I haven't had this issue, since my girl doesn't like mealworms, but hedgehogs are notoriously picky so your baby just might like the small ones better. Especially since he's still a baby, maybe he has trouble with the super ones. Are you sure they're not just super worms, and just large nealworms? Super worms aren't recommended for hedgehogs because they've been know to bite on the inside of their throats and such. 

Also, I think pears are okay, not sure about the rhubarb. But as long as it's not citrusy or acidic, you can give your hedgehog fruits


----------



## DesireeM81 (Jun 14, 2014)

AS mentioned above, superworms and giant mealworms are two different species. Super worms can be given to your hedgehog if you make sure to cut off the head as they can bite. Mealworms come in many sizes, my pet store sells small, medium, large and giant. Because of the two different species, if you did buy superworms, he might not like the taste of one. 

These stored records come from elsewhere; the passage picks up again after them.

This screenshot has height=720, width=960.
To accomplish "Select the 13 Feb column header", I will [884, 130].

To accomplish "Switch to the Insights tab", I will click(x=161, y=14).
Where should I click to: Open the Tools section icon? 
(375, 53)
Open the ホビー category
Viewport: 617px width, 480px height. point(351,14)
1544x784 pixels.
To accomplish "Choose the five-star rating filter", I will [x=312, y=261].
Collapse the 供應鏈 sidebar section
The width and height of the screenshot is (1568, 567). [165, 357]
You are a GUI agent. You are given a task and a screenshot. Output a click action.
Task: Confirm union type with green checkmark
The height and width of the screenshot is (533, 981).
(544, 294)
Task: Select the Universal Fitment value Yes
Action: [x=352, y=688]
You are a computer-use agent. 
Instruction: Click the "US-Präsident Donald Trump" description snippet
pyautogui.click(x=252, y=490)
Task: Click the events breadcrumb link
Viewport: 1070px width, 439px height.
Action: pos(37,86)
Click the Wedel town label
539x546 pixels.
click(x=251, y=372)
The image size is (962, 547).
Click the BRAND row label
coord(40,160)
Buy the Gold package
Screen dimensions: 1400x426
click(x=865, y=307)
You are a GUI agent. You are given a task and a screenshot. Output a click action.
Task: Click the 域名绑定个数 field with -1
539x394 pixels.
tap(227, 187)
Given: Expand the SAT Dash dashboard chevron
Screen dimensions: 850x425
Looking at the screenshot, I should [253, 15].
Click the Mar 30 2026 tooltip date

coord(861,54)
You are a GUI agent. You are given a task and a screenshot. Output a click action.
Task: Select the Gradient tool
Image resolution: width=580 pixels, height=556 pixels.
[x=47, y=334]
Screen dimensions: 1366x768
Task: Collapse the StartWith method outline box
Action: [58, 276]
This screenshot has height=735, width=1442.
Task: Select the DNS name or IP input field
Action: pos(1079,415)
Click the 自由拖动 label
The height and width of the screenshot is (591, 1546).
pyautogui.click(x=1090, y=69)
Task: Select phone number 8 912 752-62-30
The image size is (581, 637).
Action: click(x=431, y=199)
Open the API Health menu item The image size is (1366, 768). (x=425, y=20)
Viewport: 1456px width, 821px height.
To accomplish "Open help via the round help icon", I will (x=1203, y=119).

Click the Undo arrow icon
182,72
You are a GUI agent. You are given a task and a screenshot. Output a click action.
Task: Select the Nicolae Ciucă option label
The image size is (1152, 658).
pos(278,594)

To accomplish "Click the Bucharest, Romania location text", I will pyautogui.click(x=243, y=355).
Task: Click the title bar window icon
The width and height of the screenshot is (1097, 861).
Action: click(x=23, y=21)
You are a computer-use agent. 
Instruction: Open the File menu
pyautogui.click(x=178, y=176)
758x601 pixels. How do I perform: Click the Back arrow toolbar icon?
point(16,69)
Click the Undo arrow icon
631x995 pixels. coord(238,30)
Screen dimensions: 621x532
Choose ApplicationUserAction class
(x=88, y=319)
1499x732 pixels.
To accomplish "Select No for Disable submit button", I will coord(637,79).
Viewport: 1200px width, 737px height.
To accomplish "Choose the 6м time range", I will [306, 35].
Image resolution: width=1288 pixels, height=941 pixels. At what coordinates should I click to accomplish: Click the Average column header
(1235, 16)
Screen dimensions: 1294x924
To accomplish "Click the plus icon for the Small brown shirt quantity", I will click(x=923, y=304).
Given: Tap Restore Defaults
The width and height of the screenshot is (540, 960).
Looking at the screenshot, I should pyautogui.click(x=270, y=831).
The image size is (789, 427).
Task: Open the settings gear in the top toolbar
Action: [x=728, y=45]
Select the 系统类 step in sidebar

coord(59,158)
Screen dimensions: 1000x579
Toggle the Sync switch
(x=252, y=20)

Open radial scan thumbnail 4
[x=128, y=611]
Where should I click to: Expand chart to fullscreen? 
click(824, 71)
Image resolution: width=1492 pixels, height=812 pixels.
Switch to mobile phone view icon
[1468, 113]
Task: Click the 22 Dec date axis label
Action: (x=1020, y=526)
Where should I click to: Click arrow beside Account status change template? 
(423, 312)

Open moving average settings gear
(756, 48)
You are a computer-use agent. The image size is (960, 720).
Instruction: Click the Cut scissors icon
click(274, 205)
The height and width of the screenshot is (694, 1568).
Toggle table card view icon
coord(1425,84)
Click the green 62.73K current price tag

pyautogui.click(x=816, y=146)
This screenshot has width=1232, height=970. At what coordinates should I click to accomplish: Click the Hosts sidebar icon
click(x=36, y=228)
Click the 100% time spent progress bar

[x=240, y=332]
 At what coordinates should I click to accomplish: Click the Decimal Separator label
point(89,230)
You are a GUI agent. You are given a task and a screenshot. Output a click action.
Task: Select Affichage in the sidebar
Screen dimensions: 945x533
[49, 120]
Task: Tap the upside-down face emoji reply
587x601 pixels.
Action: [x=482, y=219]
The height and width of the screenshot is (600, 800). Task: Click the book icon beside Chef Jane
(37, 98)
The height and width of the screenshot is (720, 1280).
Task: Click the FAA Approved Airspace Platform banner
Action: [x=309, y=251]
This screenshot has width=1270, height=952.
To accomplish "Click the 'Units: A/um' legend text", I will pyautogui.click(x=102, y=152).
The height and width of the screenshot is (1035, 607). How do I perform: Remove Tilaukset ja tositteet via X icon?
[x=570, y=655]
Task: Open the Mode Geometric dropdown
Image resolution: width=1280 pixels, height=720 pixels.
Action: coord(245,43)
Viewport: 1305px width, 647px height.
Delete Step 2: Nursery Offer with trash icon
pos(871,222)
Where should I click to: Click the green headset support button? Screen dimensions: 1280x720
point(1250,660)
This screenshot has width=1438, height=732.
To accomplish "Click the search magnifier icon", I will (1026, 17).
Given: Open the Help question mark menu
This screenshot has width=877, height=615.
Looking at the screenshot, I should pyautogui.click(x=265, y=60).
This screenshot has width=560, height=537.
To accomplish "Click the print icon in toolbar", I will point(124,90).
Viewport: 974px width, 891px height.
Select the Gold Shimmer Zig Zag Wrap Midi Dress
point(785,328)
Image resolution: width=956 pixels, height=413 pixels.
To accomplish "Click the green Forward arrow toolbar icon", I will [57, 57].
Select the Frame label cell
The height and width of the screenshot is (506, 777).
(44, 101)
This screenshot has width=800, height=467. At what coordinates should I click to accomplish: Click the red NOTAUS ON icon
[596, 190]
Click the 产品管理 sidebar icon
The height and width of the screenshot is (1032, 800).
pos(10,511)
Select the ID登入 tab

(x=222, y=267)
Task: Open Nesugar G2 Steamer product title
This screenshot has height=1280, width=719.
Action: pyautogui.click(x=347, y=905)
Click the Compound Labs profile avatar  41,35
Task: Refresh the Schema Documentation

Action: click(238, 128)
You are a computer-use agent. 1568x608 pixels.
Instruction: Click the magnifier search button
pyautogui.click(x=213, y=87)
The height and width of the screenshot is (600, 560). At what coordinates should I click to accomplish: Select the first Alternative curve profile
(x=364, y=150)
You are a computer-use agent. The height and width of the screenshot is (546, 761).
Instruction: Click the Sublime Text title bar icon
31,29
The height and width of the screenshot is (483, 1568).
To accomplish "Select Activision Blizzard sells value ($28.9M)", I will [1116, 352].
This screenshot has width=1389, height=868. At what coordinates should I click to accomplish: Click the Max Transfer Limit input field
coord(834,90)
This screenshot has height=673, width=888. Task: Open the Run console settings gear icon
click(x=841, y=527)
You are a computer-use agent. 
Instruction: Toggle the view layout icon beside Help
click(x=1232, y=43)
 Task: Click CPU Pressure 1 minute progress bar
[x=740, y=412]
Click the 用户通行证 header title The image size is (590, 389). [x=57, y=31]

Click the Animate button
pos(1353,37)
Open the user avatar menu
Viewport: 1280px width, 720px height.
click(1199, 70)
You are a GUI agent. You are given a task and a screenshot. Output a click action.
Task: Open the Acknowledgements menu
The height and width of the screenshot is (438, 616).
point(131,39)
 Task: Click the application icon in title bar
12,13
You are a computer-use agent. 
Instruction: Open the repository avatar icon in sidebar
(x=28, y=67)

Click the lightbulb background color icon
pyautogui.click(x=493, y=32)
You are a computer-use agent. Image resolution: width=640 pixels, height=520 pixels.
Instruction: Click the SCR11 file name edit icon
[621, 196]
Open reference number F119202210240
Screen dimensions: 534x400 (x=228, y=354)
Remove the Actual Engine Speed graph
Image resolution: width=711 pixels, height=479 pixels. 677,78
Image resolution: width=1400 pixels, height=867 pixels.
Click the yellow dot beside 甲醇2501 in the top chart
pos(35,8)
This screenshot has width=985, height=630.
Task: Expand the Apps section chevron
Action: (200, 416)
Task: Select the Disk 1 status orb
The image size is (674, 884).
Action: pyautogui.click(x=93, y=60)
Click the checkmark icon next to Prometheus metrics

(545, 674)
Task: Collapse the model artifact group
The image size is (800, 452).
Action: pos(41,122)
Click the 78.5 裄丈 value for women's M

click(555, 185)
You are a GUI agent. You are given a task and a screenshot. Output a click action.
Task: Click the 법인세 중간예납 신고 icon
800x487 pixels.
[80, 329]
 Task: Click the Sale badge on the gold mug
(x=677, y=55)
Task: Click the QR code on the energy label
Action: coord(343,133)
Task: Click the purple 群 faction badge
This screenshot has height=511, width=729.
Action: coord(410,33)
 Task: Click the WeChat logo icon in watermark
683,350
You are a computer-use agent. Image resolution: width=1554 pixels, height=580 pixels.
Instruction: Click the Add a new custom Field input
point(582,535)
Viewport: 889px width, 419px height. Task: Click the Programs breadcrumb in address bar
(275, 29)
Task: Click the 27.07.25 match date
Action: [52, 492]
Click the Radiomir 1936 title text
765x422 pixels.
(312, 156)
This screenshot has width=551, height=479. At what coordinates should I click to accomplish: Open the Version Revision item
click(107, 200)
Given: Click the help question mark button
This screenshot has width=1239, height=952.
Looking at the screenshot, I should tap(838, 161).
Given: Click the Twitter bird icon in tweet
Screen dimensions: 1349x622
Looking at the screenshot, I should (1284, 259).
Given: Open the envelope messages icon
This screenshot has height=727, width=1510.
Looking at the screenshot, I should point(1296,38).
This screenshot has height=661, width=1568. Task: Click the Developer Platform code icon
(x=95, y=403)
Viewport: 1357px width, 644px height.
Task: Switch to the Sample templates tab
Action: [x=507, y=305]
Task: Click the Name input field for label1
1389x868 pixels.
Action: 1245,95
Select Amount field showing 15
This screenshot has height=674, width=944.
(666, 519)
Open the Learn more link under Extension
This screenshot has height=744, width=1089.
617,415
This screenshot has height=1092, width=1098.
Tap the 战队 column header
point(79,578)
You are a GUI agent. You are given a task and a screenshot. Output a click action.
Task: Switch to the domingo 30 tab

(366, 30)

As for the chewed and spit up meal worm it could be he was anointing with it. My girl seems to be less into anointing then some and just kind smears it around her belly and where the quills meet her fur. 

Rhubarb leaves are on the do not touch list. I know rhubarb is poisonous if not prepared correctly. I don't know how, so just make sure that if you can't eat it, neither can he.


----------



## Teddi4211 (Apr 30, 2014)

If you do feed the super worms, as mentioned above, you must cut off their head as they have been known to bite even after their eaten. Also, giant mealworms are hormonally enhanced mealworms. They also have jaws that can bite, so their heads must be cut off. Another thing, the reason I haven't tried them, is that the effect of the hormones is unknown. It might be nothing, or it might not be good. I just stick with the small ones, that is if I can even get them to try them.


----------



## Draenog (Feb 27, 2012)

The superworm biting after they've been eaten story is a myth. My hedgehogs love supers (I never cut the head off). Giant mealies are something else, it's better to get the regular ones as the giant version is usually modified.


----------



## DesireeM81 (Jun 14, 2014)

WHAT?!? You mean everything on the internet isn't true? :lol:

That's good to know!


----------



## Teddi4211 (Apr 30, 2014)

Really?! Oh my gosh...and I'm not normally a gullible person. I just wanted to be safe I suppose, but I feel silly now :???:


----------



## Draenog (Feb 27, 2012)

There are people who've found dead reptiles with super worms chewing in/at them, and they might have thought the supers were the cause of dead - supers eat meat, so they were simply chewing their way in instead of out. At least that's how most people think the rumours started. If you look it up you'll find tons of pages and threads on the subject and the majority of the people doesn't believe it to be true.
Especially when it comes to hedgehogs, hedgehogs chew them to a pulp there's no way a worm is going to survive that (and stomach acid after).


----------



## GothicBreena (Jun 30, 2014)

I asked them at pet value for super meal worms and they sold me a container and the sticker on the top says super worms.


----------



## Draenog (Feb 27, 2012)

GothicBreena said:


> I asked them at pet value for super meal worms and they sold me a container and the sticker on the top says super worms.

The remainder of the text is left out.